Im Sport ist es für ein Land nie schlecht, wenn es den Präsidenten eines internationalen Verbands stellt. Das bringt Reputation, öffnet Türen und ist eine Belohnung für die gute Arbeit im nationalen Verband. Natürlich hängen seine Chancen auch von den anderen Bewerbern ab, die noch kommen werden, aber ich glaube, dass Franz mit seinem Know-How und seiner Erfahrung der Topkandidat ist.
Sollte Reindl tatsächlich gewählt werden, braucht es einen neuen DEB-Präsidenten. Könnten Sie sich dieses Amt vorstellen?
Da fehlt mir im Moment noch die Fantasie.
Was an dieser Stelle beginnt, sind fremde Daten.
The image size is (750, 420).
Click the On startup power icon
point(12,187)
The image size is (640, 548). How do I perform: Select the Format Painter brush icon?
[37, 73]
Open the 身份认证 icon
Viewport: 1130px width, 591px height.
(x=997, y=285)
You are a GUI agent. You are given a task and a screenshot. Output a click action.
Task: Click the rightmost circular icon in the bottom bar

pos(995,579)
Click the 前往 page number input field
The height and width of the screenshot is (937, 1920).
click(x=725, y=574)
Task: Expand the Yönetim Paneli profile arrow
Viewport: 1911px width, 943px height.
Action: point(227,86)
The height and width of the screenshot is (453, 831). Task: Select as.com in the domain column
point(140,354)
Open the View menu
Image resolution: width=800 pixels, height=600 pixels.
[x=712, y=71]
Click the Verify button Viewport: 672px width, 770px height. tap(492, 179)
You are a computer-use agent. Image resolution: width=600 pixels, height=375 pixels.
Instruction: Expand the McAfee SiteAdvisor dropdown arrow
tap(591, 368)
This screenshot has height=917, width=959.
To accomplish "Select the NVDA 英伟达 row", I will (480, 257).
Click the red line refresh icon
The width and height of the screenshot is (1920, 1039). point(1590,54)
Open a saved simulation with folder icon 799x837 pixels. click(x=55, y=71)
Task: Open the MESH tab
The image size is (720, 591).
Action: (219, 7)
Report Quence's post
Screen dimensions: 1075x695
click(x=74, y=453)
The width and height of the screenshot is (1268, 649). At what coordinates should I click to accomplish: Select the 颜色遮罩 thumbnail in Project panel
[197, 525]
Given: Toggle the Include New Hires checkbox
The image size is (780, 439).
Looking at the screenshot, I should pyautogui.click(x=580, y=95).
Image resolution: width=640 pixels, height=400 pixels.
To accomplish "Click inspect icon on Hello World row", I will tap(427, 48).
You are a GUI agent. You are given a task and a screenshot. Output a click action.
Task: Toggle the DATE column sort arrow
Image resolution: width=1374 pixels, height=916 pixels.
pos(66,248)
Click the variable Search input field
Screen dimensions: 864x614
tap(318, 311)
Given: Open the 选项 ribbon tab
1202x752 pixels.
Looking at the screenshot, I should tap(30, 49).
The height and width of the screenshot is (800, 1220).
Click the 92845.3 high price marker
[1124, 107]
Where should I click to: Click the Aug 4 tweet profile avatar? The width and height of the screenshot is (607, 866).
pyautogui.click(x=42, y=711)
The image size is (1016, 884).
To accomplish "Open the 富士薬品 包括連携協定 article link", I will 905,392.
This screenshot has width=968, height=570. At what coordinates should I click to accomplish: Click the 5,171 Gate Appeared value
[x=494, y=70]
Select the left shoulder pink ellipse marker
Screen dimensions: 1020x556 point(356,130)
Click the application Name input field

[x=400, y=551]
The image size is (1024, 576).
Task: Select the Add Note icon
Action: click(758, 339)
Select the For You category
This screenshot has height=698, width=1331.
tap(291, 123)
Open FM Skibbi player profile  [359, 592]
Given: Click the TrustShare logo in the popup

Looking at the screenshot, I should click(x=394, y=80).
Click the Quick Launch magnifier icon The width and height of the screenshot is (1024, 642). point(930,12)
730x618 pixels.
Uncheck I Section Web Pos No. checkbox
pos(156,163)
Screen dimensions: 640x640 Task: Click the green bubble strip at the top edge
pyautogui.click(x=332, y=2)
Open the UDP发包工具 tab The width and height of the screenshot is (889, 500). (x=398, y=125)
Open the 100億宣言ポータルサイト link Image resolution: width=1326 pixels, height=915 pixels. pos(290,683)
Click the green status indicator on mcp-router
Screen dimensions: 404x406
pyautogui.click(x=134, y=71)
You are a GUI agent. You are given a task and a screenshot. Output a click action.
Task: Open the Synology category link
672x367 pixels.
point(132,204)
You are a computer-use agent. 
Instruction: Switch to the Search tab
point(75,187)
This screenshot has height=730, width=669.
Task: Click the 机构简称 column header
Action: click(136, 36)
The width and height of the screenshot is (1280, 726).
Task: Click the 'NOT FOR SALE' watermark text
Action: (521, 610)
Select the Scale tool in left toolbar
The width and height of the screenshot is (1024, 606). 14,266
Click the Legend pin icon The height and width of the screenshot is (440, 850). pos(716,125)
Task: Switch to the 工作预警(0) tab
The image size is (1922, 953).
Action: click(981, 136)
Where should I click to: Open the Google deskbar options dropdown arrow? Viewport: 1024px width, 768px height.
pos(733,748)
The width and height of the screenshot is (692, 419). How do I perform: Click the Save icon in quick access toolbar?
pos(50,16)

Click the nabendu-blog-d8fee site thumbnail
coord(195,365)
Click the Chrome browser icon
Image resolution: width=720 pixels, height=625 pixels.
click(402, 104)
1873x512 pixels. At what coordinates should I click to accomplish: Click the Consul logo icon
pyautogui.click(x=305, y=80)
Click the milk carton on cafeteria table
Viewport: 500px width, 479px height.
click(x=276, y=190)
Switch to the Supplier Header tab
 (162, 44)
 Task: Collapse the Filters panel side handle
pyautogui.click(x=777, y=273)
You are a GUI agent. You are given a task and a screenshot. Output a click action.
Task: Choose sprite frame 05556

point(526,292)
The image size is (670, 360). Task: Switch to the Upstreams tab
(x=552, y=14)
Es passiert gerade so Einiges im Eishockey, manches ist sehr anstrengend, manches auch ernüchternd, weshalb ich mir noch keine Gedanken dazu gemacht habe. Aber klar ist: Wenn der Fall eintritt, müssen wir einen geeigneten Nachfolger finden. Andererseits gibt es auch Überlegungen, ob es die Figur eines so operativ tätigen Präsidenten noch braucht, oder ob nicht ein Präsidium im Sinne eines Aufsichtsrats mit mehr Verantwortung für den hauptamtlichen Vorstand, also Generalsekretär und Sportdirektor, die geeignetere Lösung wäre. Ich kann Ihnen sagen: Schon die Ehrenarbeit als Vizepräsident ist sehr anstrengend, das Präsidentenamt quasi nebenbei zu führen, kann ich mir aktuell nur schwer vorstellen, dazu habe ich zu viel Respekt vor der Aufgabe.